Question

Verify whether the values of $$x$$ given in each case are the zeroes of the polynomial or not?
$$p(x) = 2x + 1; x = -\dfrac {1}{2}$$

Answer

**step1** Understanding the problem

We are given a polynomial expression, $$p(x) = 2x + 1$$. We are also given a specific value for $$x$$, which is $$x = -\frac{1}{2}$$. The task is to determine if this value of $$x$$ makes the polynomial equal to zero. If it does, then $$x = -\frac{1}{2}$$ is considered a "zero" of the polynomial.

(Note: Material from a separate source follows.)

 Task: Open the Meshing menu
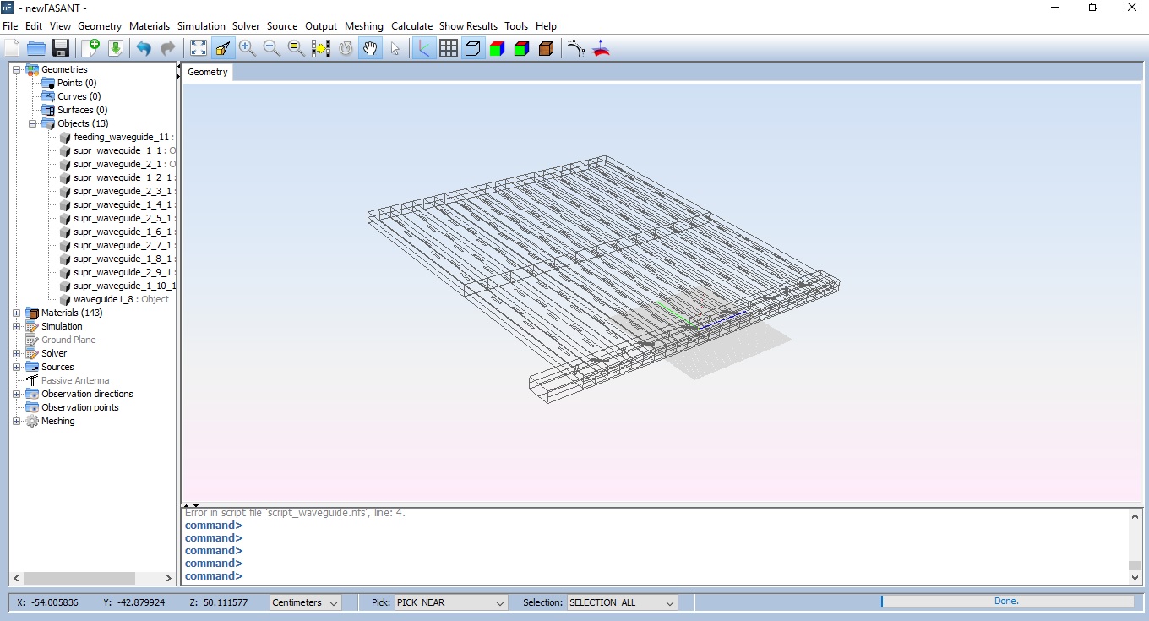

**step2** Substituting the value of x into the polynomial

To check if $$x = -\frac{1}{2}$$ is a zero of the polynomial, we need to substitute this value into the expression for $$p(x)$$.
So, we will replace $$x$$ with $$-\frac{1}{2}$$ in $$p(x) = 2x + 1$$.
This gives us $$p\left(-\frac{1}{2}\right) = 2 \times \left(-\frac{1}{2}\right) + 1$$.

**step3** Performing the multiplication

Next, we perform the multiplication part of the expression: $$2 \times \left(-\frac{1}{2}\right)$$.
When we multiply a positive number by a negative number, the result is negative.
$$2 \times \frac{1}{2}$$ means "two times one-half", which is equal to 1.
Therefore, $$2 \times \left(-\frac{1}{2}\right) = -1$$.

**step4** Performing the addition

Now, we substitute the result of the multiplication back into the expression:
$$p\left(-\frac{1}{2}\right) = -1 + 1$$.
When we add -1 and 1, the result is 0.
So, $$p\left(-\frac{1}{2}\right) = 0$$.

**step5** Conclusion

Since substituting $$x = -\frac{1}{2}$$ into the polynomial $$p(x)$$ resulted in $$0$$, the given value of $$x$$ is indeed a zero of the polynomial.
Therefore, $$x = -\frac{1}{2}$$ is a zero of $$p(x) = 2x + 1$$.